#### [Exercise tasks]
**1)** Answer these questions about the passage on the Nixon sisters:
(a) What place did the sisters get in SourceAmerica's Design Challenge?
(b) How many college and high school teams entered the competition?
(c) How many people did the box-bundling process at the Edwards Center require?
**2)** Write the next part of the passage on the Nixon sisters, picking up right after its last sentence.

#### [Excerpt]
»»

The sisters, along with their dad, founded a nonprofit they hope will attract more young girls to careers in science, technology, engineering and math.

On Thursday, the Nixon sisters were pretty tired. They had just returned from Washington D.C. after getting fourth place in SourceAmerica's Design Challenge.

“The whole aim is to create some kind of invention, some kind of tool, to assist people with disabilities,” said 15-year-old Namitha Nixon.

“Honestly we didn’t even expect to finish when we first entered the competition. We kind of just did it on a whim. So it was just amazing that we even got to go to DC in the first place,” said Anna Nixon, who is 17 years old.

SourceAmerica is a nonprofit that helps create employment opportunities for people with disabilities. More than 120 college and high school teams entered the competition.

First, the young ladies teamed up with a local nonprofit, the Edwards Center.

“They basically provide job opportunities, work training, housing for people with disabilities,” said Namitha.

They toured the facility, found a workflow problem, and figured out a way to fix it. In this case, they saw the process of bundling boxes required two people: one employee and one staff member. That left workers often waiting for help.

««

Dataset entries:
»»

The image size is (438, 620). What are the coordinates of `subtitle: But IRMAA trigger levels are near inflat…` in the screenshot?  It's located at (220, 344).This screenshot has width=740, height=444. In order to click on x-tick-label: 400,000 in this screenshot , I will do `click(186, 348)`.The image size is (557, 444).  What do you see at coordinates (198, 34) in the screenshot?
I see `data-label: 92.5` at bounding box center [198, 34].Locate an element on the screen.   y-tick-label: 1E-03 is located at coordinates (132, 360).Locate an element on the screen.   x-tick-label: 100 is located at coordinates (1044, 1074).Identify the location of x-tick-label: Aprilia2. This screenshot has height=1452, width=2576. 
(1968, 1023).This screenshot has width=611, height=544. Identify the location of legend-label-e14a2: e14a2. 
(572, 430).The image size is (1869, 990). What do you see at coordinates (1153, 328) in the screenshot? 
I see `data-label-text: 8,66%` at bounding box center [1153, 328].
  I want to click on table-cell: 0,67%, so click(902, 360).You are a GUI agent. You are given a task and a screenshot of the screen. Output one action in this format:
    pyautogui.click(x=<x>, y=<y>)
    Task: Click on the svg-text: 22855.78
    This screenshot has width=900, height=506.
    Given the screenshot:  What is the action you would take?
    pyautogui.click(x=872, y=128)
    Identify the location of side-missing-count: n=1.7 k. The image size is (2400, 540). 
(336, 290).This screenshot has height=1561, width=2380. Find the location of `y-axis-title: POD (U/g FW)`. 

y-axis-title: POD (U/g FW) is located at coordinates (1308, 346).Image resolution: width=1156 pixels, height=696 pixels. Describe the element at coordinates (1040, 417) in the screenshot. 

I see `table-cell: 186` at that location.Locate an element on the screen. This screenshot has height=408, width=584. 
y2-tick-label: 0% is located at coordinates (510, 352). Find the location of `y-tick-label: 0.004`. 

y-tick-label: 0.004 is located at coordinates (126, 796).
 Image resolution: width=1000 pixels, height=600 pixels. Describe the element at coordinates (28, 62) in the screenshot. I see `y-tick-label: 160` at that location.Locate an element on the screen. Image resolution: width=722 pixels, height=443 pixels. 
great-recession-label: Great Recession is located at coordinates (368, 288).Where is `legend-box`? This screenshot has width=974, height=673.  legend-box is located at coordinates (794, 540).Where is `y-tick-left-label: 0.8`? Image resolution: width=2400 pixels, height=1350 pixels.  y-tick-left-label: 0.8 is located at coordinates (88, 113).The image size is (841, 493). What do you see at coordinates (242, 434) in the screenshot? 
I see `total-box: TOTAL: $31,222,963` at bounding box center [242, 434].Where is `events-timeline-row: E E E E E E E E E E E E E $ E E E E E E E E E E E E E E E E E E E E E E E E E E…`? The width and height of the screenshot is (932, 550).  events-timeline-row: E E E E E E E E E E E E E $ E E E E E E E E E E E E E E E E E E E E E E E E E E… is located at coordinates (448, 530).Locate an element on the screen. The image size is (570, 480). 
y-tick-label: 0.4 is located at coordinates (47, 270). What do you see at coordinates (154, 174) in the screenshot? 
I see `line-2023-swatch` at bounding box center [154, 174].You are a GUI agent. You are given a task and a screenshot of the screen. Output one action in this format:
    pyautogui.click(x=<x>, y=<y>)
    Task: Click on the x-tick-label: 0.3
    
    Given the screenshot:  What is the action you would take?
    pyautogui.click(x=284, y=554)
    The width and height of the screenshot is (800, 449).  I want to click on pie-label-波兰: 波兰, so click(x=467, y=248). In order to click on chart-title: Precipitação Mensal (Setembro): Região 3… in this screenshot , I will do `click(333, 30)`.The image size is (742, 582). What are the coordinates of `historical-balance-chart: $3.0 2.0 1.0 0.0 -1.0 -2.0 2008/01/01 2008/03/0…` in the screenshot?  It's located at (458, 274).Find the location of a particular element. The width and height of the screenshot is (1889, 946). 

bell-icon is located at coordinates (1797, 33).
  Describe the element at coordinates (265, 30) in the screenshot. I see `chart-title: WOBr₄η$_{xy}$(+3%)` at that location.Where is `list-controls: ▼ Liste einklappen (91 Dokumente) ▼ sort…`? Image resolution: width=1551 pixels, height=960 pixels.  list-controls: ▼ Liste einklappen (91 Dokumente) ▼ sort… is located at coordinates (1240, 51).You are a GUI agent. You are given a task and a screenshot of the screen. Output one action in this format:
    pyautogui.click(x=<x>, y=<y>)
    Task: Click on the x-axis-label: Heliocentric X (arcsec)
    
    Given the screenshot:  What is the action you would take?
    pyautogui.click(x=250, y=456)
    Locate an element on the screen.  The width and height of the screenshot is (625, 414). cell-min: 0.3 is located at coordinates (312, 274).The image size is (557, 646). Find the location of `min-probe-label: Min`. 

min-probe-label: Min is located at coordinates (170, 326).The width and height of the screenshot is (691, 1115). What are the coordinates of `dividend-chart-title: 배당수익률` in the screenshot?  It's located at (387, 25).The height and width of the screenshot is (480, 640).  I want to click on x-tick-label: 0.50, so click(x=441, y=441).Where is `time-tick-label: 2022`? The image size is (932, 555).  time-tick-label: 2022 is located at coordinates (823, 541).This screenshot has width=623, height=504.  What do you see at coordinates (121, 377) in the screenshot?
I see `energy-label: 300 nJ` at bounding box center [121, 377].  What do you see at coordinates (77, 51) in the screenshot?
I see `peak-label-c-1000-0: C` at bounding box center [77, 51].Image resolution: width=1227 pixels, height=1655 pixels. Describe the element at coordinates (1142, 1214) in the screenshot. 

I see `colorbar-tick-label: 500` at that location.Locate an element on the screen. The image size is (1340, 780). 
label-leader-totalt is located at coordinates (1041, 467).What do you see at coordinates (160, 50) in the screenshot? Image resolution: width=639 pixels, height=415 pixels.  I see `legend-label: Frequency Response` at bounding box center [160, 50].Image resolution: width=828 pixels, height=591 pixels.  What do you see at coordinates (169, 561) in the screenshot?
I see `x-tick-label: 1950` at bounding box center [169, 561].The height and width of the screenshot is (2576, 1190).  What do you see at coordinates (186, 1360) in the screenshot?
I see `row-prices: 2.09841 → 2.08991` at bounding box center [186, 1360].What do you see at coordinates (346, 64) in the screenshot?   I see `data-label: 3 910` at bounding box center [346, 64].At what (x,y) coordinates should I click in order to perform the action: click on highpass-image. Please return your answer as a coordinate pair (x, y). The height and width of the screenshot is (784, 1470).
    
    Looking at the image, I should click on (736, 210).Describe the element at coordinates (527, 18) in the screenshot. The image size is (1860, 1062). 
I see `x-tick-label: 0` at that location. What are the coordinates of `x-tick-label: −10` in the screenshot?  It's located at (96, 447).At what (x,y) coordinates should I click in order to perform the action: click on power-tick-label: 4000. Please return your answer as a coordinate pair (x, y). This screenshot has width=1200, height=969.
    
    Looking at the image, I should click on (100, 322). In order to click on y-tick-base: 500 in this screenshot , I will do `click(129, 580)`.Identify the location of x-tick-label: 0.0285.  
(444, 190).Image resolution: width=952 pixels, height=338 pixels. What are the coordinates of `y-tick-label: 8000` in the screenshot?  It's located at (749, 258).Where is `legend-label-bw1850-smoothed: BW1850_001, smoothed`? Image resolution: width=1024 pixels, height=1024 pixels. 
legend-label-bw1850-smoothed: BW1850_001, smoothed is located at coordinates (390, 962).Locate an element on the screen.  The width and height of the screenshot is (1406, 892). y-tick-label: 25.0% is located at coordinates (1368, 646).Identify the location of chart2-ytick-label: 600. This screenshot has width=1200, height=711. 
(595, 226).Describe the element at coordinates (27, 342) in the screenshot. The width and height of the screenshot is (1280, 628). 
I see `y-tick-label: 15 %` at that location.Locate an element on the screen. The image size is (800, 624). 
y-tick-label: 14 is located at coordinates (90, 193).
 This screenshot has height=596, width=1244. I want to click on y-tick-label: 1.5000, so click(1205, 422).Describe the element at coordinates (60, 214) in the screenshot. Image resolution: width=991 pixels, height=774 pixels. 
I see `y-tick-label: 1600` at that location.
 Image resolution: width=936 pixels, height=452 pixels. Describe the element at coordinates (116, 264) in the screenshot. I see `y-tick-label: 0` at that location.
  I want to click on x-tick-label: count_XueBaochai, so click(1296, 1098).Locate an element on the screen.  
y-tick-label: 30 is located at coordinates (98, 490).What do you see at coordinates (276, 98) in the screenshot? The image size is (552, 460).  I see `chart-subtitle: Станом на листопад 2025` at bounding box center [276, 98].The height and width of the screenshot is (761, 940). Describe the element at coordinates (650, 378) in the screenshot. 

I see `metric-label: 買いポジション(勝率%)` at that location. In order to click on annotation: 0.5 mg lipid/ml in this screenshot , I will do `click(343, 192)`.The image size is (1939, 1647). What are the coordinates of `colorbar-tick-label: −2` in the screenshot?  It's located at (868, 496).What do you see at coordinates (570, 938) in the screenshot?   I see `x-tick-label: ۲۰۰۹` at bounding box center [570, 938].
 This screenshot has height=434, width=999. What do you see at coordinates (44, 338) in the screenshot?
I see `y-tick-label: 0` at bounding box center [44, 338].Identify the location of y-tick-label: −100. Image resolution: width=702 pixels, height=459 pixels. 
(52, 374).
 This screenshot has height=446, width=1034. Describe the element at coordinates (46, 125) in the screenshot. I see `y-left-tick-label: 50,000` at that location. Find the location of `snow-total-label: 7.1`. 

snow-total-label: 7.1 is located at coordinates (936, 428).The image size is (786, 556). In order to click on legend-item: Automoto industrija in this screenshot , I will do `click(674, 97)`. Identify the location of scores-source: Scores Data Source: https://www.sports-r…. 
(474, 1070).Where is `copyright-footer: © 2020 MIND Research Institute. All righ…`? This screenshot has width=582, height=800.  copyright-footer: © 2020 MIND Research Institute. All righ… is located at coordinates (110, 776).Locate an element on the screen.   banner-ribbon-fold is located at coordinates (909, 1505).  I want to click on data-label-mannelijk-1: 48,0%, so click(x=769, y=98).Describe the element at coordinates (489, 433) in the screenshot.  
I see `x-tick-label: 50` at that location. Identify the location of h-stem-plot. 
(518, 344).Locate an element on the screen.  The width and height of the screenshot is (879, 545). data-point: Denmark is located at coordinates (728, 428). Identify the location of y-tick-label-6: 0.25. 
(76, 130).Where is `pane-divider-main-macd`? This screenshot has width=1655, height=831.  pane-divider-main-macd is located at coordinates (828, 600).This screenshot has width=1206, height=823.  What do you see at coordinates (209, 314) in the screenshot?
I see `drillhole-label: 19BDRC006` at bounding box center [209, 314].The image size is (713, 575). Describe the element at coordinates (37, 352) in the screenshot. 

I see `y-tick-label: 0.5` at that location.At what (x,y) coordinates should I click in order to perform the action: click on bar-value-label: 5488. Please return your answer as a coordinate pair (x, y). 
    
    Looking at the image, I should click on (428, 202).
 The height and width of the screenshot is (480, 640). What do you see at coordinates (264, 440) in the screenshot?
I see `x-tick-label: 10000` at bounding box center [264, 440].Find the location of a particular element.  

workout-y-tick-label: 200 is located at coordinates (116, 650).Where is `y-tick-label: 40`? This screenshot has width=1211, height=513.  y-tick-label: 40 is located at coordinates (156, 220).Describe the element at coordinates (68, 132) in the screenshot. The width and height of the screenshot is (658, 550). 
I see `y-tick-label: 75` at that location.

««

#### [Responses to the exercise]
**1)**
(a) Fourth place.
(b) More than 120.
(c) Two: one employee and one staff member.

**2)**
“We wanted to solve that. We made a little packaging machine which is really simple to use. You just stick five boxes in a rotating container and it just spins it up and wraps the boxes together and then you just cut it and take it off. So now they can do it all by themselves,” said Anna.

The sisters, along with their dad, also founded the nonprofit STEM4Girls.

“Over the past three years we’ve been able to reach over 500 students so it’s been pretty amazing. It’s grown really, really fast,” said Anna.

They hope to attract more young girls to careers in science, technology, engineering, and math. They’re all fields where men typically outnumber women.

“I think it's really important to break down those barriers especially at a young age,” Anna said.

Nandhana Nixon, 15, said STEM4Girls is all about empowering girls.

“A lot of the time they just don’t have the opportunity to learn more about it or participate in programs about it because they’re not surrounded by other women who they can work with,” she said.

As for the competition, the girls said it wasn’t about winning.

“What really struck us about it is it was actually using the skills we have to give back to someone who really needs help,” said Nandhana.

"It doesn't really take that much to be able to make a huge difference,” said Anna.

The Nixon sisters say they’re planning to enter the competition again next year.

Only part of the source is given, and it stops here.